Former California Assemblyman Rick Keene said publicly in 2008 that he was appalled that utilities have the ability change home temperatures.

The onetime vice chairman of the California Utilities and Commerce Committee, said he turned down the offer of a smart thermostat in his home, not wanting others to control his interior temperature, removing it from his wi-fi system, Accuweather reports.

“It kinda goes against the whole point of having a Wi-Fi thermostat, but that lets you control it and no one else can tap into it,” Rogers said.

It’s not just the AC — water heaters and washing machines, as well as other appliances, can be fashioned with smart circuit boards that can communicate with the home smart meter, and perhaps each other, to feed information on usage through wi-fi.

But everything can be hacked, it seems, and there are now increasing concerns that, in the aftermath of recent computer program hacks such as the Colonial Pipeline event in May that had Georgians waiting in gasoline lines, smart meters can be hacked and, in a worst case scenario, shut off.

Dallas hacker Hash has been reverse-engineering some of the data he’s picked up from smart meters using just his laptop and some programs, knowledge and curiosity and has shared videos of his efforts.

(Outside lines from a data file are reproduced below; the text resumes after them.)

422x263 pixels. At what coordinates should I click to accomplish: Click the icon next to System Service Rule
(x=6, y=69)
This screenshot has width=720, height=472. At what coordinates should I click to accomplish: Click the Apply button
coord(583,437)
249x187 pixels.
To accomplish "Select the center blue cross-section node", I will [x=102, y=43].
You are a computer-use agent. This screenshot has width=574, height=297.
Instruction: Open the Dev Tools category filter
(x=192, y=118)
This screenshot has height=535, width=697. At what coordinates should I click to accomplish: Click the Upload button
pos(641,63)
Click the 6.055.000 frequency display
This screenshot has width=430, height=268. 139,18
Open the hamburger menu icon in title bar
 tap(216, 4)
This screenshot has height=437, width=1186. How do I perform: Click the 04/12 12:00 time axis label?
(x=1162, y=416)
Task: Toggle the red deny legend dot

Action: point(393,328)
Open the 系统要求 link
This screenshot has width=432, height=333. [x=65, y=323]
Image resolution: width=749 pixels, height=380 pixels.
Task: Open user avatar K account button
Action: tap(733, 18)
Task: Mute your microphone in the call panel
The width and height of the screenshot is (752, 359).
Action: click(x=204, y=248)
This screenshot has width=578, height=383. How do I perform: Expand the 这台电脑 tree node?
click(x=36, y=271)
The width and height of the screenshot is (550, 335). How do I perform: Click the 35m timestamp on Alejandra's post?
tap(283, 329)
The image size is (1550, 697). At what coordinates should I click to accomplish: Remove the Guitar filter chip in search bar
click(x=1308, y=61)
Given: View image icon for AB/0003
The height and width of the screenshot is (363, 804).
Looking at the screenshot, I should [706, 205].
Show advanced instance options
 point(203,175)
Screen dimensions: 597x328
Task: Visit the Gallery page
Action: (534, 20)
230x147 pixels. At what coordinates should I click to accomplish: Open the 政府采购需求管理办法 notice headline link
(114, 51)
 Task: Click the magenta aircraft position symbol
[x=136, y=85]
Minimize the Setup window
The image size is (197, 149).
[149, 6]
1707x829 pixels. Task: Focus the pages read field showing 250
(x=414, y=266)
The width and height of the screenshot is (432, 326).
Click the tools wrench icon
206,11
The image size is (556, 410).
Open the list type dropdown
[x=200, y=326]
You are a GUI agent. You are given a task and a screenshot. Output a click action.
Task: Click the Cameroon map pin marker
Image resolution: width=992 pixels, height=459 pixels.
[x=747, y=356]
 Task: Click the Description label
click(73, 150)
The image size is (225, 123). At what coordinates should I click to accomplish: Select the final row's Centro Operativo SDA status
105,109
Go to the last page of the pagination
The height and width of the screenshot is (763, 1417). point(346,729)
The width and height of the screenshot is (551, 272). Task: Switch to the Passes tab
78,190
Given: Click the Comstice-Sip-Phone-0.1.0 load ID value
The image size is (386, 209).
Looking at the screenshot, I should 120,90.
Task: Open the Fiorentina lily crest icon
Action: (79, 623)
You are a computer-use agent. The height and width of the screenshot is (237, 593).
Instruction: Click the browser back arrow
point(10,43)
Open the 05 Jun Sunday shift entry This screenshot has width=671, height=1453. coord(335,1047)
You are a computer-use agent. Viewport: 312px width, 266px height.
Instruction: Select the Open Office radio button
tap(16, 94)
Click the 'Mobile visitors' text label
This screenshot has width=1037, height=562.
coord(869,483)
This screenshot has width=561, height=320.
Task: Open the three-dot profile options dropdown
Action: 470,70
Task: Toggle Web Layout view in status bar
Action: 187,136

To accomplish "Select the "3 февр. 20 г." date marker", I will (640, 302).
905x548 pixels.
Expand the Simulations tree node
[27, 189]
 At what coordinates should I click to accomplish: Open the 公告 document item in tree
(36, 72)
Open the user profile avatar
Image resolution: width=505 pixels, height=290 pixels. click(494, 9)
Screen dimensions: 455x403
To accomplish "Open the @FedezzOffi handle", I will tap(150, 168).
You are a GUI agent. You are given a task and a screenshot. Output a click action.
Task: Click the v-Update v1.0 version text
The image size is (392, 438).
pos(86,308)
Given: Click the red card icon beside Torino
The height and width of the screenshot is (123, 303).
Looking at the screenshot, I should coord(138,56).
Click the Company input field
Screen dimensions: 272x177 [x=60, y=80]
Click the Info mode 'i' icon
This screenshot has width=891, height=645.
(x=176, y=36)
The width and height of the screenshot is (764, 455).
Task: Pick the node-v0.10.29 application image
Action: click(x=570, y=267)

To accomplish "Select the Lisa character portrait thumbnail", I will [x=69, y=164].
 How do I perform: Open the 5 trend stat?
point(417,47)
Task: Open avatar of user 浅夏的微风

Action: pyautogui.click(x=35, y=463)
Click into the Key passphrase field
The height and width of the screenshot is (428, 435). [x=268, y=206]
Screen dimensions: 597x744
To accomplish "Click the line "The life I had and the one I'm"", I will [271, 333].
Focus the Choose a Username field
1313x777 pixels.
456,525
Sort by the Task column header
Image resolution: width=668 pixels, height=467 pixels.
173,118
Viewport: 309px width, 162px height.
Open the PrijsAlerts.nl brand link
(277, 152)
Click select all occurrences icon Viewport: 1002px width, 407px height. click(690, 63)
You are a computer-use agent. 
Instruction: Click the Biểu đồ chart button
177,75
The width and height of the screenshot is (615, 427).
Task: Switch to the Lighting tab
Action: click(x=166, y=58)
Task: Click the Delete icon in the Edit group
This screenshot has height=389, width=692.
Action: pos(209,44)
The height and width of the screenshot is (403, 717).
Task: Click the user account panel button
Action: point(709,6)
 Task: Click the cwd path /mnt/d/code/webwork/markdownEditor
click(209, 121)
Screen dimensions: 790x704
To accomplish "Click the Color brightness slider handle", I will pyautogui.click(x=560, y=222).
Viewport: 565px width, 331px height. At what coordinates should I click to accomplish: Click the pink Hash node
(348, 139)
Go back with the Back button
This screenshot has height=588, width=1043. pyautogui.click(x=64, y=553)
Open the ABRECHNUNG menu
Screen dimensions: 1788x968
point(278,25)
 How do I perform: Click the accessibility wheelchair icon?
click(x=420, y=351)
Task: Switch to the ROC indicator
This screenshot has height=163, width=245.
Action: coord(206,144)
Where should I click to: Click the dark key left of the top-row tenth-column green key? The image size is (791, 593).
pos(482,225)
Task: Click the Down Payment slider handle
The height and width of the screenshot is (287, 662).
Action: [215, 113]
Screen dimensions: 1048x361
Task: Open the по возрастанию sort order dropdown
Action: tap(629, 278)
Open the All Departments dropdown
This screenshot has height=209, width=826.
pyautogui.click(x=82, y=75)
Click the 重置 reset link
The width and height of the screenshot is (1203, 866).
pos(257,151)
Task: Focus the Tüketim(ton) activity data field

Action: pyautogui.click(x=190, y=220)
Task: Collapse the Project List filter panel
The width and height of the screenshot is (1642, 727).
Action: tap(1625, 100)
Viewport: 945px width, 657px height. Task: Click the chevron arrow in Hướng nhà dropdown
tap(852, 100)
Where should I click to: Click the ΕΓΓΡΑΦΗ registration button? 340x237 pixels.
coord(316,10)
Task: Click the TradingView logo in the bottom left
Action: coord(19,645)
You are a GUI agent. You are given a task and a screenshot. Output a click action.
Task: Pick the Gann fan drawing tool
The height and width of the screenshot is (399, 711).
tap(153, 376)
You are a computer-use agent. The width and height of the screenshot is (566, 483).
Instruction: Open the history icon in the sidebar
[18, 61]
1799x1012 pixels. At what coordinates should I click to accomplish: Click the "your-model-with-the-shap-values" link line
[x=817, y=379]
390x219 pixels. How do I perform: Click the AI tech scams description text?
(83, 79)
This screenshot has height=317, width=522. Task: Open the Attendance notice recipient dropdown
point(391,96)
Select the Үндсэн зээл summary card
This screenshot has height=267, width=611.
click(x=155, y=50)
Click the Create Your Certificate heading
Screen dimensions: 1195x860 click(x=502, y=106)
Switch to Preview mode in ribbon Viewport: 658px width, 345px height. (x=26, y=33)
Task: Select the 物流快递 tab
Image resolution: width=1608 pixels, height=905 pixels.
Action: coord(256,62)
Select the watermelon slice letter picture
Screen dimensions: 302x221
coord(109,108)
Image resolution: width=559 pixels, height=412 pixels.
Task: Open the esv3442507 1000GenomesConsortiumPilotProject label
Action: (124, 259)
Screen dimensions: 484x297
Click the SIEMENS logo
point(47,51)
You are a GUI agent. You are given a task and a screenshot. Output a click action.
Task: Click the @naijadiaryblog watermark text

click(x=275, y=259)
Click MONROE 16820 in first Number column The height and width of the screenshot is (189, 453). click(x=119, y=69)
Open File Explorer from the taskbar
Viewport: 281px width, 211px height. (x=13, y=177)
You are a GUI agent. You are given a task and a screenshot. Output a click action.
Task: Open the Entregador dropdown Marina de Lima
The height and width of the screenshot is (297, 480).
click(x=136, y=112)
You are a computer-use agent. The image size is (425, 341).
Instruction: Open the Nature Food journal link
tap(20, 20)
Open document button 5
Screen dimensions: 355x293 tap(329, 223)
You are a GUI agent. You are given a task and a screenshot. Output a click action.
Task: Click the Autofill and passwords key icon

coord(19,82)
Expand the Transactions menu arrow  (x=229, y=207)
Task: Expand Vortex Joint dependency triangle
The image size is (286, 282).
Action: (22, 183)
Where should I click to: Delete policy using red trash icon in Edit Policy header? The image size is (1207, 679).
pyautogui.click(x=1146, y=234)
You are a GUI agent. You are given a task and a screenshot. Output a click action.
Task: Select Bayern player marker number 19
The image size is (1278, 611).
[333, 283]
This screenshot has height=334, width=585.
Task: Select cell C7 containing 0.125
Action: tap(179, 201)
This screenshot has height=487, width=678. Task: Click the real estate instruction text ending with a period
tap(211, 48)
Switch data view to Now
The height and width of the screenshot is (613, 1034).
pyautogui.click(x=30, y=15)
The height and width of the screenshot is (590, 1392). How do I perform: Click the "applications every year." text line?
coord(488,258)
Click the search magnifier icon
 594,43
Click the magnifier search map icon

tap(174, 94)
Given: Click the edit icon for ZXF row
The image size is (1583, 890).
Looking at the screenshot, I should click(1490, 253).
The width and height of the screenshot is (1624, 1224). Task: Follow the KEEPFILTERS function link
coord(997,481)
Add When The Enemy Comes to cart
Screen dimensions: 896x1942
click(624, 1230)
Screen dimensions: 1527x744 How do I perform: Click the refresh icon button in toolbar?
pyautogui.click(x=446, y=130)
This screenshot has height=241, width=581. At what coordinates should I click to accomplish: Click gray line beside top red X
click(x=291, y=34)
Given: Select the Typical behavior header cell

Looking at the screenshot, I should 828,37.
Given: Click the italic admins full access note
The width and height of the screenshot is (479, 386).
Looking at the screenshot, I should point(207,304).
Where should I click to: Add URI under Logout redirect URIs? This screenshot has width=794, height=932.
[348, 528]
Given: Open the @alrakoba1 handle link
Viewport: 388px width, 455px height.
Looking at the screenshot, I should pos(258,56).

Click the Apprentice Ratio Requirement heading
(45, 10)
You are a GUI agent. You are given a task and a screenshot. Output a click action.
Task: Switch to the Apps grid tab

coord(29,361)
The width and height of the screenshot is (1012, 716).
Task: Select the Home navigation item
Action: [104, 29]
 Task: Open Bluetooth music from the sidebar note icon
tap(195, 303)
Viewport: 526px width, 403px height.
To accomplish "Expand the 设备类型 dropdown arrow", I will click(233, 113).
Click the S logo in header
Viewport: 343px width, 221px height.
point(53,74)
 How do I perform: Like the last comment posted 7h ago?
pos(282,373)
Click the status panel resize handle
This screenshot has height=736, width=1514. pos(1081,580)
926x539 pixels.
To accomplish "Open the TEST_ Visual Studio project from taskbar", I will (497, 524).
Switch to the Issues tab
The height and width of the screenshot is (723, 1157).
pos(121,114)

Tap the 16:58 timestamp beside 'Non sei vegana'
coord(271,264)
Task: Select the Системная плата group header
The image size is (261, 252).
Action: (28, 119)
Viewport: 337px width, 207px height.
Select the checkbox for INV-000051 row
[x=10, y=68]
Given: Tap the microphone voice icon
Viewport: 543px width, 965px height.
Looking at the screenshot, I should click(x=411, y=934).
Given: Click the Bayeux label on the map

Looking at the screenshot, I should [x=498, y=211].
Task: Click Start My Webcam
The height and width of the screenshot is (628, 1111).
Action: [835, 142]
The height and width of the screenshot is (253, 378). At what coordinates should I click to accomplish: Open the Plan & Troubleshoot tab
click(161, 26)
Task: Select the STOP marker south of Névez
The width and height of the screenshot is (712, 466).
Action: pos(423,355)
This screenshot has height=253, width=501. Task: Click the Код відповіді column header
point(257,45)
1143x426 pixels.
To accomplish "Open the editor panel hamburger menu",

As part of his efforts, as documented in the video above, Hash used a form of mathematical reverse-engineering to decode data to find GPS coordinates in each meter.

He says he was angered, as were many Texans, when he had to spend days in the freezing dark in February, and began to wonder how power shutoffs were prioritized. When he read that public utility Austin Energy refused to divulge who had power shut off and who didn’t, he decided to see if he could find out through monitoring smart meters in the Dallas area.

It turns out, he says, that smart meters carry information about the last time they were shut down, so it’s easy to tell who lost power in February and who didn’t.

Somewhat ironically, Austin Energy has said it won’t reveal specific information from the February blackouts because it might invite cyberattacks on critical infrastructure.

Hash has said he believes that his own ability to hack into smart meters indicates that the meters are significantly less safe than many think; so hacking the systems will delineate the weaknesses in the systems and provide system designers with information to plug the security holes.

“I think people expect companies to do the right thing but forget the right thing to them is shareholder value,” Hash told the Daily Dot. “If we want a secure system that’s resilient against attack then it must be openly attacked, otherwise nothing will be done.”

One of Hash’s motivations is the social justice aspect of the fallout from the February storms, including the possibility that some minority neighborhoods were prioritized for power blackouts, a topic explored by the Daily Dot’s Thursday report on Hash’s efforts to gather information from smart meters using his laptop as he drove the road between Dallas and McKinney.

The Public Utility Commission of Texas said last week that it’s going to require more transparency in the release of information about power shortages in the future.

And while smart meters are becoming increasingly common for home electricity tracking, their use is also widening — they’re now being used for natural gas and waterline consumption tracking.

So if Hash is correct in his assumptions about vulnerabilities in the smart meter systems, it makes sense that perhaps a hacker with good intentions should expose those flaws soon, before a bad-intentioned hacker does the same, with disastrous results.